> **Work item**
In the records below, the line containing "Instruction: Click Jan's" marks the start. Copy that line and everything after it exactly, through the last line.

> **Data supplied**

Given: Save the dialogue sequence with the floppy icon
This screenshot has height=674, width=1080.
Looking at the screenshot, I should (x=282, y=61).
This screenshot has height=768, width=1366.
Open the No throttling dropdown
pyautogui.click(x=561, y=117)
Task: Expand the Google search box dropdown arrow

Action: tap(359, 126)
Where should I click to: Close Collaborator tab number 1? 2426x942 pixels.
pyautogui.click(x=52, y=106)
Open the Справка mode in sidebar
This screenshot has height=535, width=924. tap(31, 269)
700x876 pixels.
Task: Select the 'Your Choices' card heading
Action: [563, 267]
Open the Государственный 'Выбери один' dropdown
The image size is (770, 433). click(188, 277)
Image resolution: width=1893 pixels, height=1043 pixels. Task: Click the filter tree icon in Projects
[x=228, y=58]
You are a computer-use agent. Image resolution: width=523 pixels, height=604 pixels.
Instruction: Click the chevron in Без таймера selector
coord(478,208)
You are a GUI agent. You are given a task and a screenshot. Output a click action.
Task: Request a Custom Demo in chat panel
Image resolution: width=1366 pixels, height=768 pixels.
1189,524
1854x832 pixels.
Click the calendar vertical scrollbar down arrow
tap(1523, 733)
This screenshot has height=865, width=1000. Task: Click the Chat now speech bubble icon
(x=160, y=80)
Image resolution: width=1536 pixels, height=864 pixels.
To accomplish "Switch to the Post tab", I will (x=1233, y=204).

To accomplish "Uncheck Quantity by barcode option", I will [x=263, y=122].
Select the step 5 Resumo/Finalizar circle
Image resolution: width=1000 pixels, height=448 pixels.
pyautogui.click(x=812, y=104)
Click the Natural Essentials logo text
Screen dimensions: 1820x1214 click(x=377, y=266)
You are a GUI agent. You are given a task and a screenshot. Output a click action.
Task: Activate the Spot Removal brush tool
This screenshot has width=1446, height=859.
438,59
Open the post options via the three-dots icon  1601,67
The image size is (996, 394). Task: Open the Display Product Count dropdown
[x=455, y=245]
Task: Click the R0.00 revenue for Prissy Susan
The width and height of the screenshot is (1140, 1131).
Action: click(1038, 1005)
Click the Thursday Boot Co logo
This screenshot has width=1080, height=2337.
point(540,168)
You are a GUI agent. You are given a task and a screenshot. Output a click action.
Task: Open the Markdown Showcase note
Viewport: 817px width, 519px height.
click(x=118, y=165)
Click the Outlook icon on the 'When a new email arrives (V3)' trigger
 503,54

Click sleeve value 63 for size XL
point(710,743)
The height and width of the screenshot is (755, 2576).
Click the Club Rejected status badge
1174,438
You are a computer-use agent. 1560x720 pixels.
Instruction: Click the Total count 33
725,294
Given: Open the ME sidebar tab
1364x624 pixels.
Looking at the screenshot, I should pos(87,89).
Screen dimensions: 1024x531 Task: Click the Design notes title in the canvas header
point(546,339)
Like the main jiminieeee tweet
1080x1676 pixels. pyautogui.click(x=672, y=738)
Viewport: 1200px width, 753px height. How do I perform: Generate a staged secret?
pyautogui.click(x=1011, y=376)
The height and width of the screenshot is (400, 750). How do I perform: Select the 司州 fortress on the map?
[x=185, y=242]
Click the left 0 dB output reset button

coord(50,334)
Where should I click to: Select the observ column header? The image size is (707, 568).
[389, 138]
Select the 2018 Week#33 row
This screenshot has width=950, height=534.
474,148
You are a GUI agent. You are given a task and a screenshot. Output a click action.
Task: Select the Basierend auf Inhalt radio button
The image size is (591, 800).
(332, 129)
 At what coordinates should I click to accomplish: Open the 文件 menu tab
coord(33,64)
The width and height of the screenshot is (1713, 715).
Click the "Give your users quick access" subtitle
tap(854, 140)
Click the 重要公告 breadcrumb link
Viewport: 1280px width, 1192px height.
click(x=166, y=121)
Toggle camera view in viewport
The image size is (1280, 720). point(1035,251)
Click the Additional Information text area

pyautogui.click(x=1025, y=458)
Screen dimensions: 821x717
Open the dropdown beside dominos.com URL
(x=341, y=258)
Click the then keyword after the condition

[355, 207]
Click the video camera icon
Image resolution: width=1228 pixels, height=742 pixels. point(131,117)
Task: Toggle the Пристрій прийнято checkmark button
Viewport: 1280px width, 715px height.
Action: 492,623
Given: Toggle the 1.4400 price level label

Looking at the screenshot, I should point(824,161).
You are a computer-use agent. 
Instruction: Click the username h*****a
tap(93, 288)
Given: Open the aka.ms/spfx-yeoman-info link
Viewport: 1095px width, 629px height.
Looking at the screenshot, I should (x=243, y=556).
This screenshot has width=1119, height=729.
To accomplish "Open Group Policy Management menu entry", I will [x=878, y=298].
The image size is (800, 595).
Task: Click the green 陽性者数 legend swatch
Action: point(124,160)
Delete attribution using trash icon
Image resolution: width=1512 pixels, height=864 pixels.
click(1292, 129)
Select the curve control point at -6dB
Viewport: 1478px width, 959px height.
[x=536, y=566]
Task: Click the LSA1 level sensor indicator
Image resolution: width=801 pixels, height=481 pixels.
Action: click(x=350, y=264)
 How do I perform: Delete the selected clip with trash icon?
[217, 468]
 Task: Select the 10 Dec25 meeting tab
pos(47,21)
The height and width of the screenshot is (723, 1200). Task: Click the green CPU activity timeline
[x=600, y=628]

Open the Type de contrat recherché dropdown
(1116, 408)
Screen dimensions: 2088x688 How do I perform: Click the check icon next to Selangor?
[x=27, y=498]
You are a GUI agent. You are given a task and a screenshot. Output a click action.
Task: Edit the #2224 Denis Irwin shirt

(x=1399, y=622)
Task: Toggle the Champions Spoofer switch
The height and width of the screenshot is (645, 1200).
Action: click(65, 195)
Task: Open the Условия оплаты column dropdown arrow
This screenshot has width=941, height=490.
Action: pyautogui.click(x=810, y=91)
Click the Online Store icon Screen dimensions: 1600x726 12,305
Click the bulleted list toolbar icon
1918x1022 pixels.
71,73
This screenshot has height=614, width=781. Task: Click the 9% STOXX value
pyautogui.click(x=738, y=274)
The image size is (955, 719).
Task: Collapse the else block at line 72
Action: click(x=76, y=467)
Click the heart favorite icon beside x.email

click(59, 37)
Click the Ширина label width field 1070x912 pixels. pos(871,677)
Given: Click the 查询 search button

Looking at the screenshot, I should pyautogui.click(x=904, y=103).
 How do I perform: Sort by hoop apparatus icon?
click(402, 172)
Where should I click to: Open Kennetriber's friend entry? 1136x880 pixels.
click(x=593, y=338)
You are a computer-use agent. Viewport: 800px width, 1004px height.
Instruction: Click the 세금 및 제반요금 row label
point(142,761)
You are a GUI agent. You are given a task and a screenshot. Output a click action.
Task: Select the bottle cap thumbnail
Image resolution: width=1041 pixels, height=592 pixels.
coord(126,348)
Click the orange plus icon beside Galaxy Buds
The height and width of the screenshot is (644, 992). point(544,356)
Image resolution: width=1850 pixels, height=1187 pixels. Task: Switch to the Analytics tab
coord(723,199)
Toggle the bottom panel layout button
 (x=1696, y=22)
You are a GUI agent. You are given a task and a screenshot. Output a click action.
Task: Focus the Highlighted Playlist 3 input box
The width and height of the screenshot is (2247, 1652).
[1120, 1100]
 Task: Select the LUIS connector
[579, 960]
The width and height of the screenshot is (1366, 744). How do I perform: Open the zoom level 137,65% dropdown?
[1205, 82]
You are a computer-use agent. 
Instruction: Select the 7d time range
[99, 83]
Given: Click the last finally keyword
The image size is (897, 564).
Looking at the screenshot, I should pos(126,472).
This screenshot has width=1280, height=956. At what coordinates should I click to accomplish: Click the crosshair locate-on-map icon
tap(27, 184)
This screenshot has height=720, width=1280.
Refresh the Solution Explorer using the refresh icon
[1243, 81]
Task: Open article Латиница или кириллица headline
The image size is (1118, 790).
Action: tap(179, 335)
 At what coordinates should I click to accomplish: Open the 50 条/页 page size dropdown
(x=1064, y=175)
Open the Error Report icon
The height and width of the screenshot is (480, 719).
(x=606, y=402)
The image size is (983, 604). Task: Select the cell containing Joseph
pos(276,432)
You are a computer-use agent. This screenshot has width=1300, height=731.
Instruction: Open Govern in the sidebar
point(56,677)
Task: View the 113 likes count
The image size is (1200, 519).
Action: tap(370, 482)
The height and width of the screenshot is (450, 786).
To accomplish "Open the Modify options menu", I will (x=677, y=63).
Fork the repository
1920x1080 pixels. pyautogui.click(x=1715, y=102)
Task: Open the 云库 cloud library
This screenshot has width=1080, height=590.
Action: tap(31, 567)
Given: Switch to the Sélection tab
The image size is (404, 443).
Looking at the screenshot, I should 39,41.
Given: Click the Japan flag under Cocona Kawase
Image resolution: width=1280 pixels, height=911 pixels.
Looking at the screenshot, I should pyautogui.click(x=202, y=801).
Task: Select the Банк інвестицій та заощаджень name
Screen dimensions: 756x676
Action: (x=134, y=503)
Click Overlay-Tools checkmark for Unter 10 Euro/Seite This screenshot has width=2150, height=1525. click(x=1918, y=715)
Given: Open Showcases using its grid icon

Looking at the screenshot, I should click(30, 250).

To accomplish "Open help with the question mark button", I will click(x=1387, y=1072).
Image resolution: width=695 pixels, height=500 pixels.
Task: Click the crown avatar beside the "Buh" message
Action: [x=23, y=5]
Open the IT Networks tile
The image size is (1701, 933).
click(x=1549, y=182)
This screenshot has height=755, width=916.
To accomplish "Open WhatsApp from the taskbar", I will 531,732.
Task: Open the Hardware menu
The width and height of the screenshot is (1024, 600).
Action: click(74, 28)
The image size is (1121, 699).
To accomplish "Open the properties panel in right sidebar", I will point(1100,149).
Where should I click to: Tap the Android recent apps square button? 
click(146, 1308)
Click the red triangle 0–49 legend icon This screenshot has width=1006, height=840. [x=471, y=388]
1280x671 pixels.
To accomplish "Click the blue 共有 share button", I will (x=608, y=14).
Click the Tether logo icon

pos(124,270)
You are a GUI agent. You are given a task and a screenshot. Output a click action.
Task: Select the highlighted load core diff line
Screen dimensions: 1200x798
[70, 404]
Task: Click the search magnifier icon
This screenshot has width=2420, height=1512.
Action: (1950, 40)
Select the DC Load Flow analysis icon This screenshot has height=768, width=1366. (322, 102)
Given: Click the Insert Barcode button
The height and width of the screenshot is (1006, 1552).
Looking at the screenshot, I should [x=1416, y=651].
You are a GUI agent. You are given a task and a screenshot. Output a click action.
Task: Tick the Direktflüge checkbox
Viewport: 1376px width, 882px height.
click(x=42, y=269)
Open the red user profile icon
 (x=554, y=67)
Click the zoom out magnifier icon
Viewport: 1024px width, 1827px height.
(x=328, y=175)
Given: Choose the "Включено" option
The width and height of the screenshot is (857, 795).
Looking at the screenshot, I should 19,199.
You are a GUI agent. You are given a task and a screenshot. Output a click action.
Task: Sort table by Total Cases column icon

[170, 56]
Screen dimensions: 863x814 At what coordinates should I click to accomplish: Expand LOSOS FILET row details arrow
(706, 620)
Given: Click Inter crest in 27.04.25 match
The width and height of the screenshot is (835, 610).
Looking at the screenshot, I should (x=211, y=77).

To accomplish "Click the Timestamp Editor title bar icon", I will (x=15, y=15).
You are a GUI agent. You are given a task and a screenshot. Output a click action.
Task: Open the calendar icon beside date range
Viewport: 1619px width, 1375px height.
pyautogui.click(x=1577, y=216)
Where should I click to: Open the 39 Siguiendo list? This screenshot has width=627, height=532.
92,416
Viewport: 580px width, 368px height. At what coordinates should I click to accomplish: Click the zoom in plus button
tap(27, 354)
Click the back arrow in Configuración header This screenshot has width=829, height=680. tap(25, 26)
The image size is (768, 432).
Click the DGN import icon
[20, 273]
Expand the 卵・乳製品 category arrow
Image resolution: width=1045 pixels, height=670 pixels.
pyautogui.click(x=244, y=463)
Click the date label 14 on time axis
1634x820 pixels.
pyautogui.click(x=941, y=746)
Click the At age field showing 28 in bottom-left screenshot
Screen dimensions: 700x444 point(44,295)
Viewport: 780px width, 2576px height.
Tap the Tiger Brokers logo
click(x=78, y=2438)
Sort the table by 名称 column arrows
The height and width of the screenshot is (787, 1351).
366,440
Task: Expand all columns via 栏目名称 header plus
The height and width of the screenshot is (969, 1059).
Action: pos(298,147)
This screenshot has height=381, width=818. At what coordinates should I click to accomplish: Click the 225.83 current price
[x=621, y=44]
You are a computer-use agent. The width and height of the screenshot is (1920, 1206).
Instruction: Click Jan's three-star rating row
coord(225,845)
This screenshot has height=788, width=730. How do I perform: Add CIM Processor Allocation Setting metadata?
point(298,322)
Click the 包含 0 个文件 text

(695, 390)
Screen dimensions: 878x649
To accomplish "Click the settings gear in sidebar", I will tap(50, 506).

> **Answer to this problem**
Instruction: Click Jan's three-star rating row
coord(225,845)
This screenshot has height=788, width=730. How do I perform: Add CIM Processor Allocation Setting metadata?
point(298,322)
Click the 包含 0 个文件 text

(695, 390)
Screen dimensions: 878x649
To accomplish "Click the settings gear in sidebar", I will tap(50, 506).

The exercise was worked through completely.